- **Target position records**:
────────
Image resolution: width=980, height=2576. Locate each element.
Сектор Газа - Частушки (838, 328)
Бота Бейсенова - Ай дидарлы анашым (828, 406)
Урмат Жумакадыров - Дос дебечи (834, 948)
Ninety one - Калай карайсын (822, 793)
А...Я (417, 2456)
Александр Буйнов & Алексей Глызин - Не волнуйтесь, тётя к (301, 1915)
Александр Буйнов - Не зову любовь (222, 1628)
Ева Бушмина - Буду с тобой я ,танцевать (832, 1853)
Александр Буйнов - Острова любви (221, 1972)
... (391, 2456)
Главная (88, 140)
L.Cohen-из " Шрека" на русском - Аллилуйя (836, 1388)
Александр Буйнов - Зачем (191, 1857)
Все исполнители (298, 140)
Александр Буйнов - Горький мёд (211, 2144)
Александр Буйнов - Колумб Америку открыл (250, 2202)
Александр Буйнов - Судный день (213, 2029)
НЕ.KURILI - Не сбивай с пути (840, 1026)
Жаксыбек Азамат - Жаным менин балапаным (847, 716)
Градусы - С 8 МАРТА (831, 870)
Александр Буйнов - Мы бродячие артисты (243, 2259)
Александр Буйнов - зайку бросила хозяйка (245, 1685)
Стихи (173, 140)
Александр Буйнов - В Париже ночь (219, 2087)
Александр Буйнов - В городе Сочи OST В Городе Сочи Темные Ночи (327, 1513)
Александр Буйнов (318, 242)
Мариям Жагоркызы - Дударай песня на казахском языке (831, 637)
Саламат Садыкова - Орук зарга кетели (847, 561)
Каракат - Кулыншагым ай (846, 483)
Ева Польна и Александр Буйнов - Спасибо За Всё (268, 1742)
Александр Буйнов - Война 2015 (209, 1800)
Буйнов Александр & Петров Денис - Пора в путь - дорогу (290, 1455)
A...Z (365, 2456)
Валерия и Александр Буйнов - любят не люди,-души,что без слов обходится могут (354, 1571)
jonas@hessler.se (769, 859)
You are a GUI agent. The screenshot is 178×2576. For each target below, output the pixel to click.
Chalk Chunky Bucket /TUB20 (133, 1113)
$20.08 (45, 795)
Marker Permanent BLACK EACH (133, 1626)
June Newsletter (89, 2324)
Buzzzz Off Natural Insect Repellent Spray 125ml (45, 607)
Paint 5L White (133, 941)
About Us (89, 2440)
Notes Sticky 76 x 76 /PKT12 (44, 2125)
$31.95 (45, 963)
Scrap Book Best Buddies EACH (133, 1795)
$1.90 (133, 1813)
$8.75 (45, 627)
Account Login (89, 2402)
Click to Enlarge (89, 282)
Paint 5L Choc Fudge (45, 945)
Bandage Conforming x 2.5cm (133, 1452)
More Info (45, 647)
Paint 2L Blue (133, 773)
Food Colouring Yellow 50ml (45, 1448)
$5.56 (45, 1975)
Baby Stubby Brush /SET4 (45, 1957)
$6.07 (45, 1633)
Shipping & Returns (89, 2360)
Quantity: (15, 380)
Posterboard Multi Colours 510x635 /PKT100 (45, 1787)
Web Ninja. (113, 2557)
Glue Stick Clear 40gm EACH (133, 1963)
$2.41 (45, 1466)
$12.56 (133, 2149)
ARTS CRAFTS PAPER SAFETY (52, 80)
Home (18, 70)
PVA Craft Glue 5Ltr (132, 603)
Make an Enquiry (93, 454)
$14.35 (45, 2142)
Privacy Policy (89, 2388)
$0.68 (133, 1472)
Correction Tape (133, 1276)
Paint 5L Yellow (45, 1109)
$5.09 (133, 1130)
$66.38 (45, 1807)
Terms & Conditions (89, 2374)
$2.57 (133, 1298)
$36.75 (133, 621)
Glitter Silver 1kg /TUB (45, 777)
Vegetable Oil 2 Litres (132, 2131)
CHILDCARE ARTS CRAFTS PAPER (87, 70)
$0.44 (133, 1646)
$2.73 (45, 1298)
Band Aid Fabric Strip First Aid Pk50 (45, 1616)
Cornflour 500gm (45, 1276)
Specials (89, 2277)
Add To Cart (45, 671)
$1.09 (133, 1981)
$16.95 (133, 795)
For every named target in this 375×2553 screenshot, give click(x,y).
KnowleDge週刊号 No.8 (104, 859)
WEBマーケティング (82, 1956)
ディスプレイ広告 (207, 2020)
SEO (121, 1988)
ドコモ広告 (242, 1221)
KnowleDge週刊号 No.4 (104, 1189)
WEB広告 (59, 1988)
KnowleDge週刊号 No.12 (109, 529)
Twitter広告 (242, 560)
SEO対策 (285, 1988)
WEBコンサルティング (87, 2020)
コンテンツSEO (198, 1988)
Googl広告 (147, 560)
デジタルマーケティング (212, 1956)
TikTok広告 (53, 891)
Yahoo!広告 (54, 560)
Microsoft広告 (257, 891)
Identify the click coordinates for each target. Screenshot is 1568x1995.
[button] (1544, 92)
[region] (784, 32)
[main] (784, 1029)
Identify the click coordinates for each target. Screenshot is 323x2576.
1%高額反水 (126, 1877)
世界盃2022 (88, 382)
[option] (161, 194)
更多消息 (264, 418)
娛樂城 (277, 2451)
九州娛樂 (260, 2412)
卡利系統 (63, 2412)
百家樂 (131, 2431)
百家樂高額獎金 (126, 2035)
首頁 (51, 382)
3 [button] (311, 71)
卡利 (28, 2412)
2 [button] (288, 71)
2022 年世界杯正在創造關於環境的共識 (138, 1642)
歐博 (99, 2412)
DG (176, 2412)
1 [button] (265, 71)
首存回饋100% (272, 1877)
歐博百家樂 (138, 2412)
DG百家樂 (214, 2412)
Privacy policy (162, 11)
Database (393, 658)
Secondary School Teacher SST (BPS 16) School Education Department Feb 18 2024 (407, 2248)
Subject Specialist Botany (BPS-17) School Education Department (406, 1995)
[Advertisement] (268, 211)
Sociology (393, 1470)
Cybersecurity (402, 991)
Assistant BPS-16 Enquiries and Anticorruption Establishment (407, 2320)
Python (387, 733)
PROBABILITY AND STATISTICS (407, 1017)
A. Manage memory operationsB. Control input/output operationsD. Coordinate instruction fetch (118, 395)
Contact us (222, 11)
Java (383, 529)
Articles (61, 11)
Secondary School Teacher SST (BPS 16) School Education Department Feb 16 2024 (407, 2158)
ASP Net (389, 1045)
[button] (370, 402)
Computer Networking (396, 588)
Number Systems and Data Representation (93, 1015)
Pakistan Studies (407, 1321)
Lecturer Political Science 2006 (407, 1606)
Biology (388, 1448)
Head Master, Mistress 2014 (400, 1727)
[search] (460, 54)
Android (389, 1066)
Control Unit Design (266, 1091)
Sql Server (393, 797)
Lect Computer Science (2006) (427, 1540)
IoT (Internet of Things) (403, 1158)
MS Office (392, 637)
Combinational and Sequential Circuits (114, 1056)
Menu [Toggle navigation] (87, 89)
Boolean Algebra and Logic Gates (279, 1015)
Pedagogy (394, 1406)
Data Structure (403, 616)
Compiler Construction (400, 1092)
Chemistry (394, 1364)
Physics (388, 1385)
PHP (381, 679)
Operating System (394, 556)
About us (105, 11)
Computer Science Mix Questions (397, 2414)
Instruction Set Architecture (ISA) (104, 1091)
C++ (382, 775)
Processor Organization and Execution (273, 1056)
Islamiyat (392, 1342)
────────
- **Stated task**:
Rewrite every line in the records from the line containing "Аллилуйя (836, 1388)" through the line containing "Мариям Жагоркызы - Дударай", inclusive, keeping each request as it is but scaling both coordinates in each answer by 2.05, rounded to whole numbers with halves rounded up.

- **Answer to this problem**:
L.Cohen-из " Шрека" на русском - Аллилуйя (1714, 2845)
Александр Буйнов - Зачем (392, 3807)
Все исполнители (611, 287)
Александр Буйнов - Горький мёд (433, 4395)
Александр Буйнов - Колумб Америку открыл (513, 4514)
Александр Буйнов - Судный день (437, 4159)
НЕ.KURILI - Не сбивай с пути (1722, 2103)
Жаксыбек Азамат - Жаным менин балапаным (1736, 1468)
Градусы - С 8 МАРТА (1704, 1784)
Александр Буйнов - Мы бродячие артисты (498, 4631)
Александр Буйнов - зайку бросила хозяйка (502, 3454)
Стихи (355, 287)
Александр Буйнов - В Париже ночь (449, 4278)
Александр Буйнов - В городе Сочи OST В Городе Сочи Темные Ночи (670, 3102)
Александр Буйнов (652, 496)
Мариям Жагоркызы - Дударай песня на казахском языке (1704, 1306)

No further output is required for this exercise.